TASK PROMPT: From the line containing "This screenshot has width=645, height=541." to the end of the listing, write out every line exactly; leave out everything else.

"""

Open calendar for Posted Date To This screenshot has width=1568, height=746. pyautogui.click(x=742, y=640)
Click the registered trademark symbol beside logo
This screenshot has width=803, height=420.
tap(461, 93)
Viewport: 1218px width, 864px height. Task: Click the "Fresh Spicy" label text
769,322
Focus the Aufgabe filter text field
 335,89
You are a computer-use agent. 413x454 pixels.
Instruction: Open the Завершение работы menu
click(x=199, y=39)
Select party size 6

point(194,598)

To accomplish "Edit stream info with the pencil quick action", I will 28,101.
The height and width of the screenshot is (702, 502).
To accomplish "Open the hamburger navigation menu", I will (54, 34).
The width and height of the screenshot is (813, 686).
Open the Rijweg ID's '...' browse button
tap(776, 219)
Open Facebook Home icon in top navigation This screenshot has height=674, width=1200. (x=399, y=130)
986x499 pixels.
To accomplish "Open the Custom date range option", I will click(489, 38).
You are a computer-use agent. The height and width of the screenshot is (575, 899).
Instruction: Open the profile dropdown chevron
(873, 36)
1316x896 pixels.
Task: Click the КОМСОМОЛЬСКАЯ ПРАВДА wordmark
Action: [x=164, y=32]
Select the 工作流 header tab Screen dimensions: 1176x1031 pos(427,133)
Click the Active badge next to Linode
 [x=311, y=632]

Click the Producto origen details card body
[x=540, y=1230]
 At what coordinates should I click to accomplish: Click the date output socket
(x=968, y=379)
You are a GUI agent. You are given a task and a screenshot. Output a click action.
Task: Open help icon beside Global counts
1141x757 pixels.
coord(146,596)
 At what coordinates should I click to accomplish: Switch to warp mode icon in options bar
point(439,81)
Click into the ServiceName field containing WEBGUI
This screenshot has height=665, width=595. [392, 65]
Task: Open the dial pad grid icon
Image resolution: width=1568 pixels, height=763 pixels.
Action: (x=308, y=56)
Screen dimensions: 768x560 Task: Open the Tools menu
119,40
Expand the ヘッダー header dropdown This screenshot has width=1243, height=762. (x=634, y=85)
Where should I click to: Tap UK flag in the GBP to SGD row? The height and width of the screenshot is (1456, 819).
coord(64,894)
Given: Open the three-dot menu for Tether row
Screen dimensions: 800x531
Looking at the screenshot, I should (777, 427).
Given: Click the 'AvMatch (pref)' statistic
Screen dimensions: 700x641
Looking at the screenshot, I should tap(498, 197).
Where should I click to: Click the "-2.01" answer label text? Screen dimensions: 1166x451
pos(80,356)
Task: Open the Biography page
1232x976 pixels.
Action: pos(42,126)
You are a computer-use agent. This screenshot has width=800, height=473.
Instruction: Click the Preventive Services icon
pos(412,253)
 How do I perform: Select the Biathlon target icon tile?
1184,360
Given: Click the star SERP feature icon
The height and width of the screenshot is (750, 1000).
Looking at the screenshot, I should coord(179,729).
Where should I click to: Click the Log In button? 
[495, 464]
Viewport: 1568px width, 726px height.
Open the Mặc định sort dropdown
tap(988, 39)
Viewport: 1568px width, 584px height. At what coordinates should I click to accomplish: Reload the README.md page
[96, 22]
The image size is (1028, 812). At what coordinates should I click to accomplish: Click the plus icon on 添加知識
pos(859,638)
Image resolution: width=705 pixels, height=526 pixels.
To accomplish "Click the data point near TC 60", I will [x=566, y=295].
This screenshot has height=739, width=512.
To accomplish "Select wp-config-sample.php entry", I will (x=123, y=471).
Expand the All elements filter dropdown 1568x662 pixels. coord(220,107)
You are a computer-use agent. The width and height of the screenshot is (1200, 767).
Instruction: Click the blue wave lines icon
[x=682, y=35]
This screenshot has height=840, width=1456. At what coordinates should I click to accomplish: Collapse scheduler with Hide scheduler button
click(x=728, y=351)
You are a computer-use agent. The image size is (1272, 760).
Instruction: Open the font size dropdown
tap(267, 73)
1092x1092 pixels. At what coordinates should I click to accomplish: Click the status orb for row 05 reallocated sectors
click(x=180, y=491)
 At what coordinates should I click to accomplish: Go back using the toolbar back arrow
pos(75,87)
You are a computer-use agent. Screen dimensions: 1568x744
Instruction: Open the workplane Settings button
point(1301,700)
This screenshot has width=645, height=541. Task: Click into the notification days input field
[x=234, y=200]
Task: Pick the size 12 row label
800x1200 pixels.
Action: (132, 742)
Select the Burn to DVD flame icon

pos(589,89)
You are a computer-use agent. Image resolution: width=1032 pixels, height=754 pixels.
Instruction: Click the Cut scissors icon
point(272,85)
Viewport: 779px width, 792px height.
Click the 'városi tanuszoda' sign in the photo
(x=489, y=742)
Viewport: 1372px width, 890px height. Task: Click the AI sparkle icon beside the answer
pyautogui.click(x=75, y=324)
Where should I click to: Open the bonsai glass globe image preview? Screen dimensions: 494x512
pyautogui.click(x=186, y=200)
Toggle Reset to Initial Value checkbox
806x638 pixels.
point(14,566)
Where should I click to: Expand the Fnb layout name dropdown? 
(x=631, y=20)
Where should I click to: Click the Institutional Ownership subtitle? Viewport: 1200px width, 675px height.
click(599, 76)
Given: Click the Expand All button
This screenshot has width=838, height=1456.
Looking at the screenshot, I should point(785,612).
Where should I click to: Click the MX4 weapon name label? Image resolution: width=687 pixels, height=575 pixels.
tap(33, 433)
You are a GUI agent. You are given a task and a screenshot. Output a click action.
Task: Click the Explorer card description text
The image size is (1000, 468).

"""

PROBLEM SOLUTION:
This screenshot has width=645, height=541. Task: Click into the notification days input field
[x=234, y=200]
Task: Pick the size 12 row label
800x1200 pixels.
Action: (132, 742)
Select the Burn to DVD flame icon

pos(589,89)
You are a computer-use agent. Image resolution: width=1032 pixels, height=754 pixels.
Instruction: Click the Cut scissors icon
point(272,85)
Viewport: 779px width, 792px height.
Click the 'városi tanuszoda' sign in the photo
(x=489, y=742)
Viewport: 1372px width, 890px height. Task: Click the AI sparkle icon beside the answer
pyautogui.click(x=75, y=324)
Where should I click to: Open the bonsai glass globe image preview? Screen dimensions: 494x512
pyautogui.click(x=186, y=200)
Toggle Reset to Initial Value checkbox
806x638 pixels.
point(14,566)
Where should I click to: Expand the Fnb layout name dropdown? 
(x=631, y=20)
Where should I click to: Click the Institutional Ownership subtitle? Viewport: 1200px width, 675px height.
click(599, 76)
Given: Click the Expand All button
This screenshot has width=838, height=1456.
Looking at the screenshot, I should point(785,612).
Where should I click to: Click the MX4 weapon name label? Image resolution: width=687 pixels, height=575 pixels.
tap(33, 433)
You are a GUI agent. You are given a task and a screenshot. Output a click action.
Task: Click the Explorer card description text
The image size is (1000, 468).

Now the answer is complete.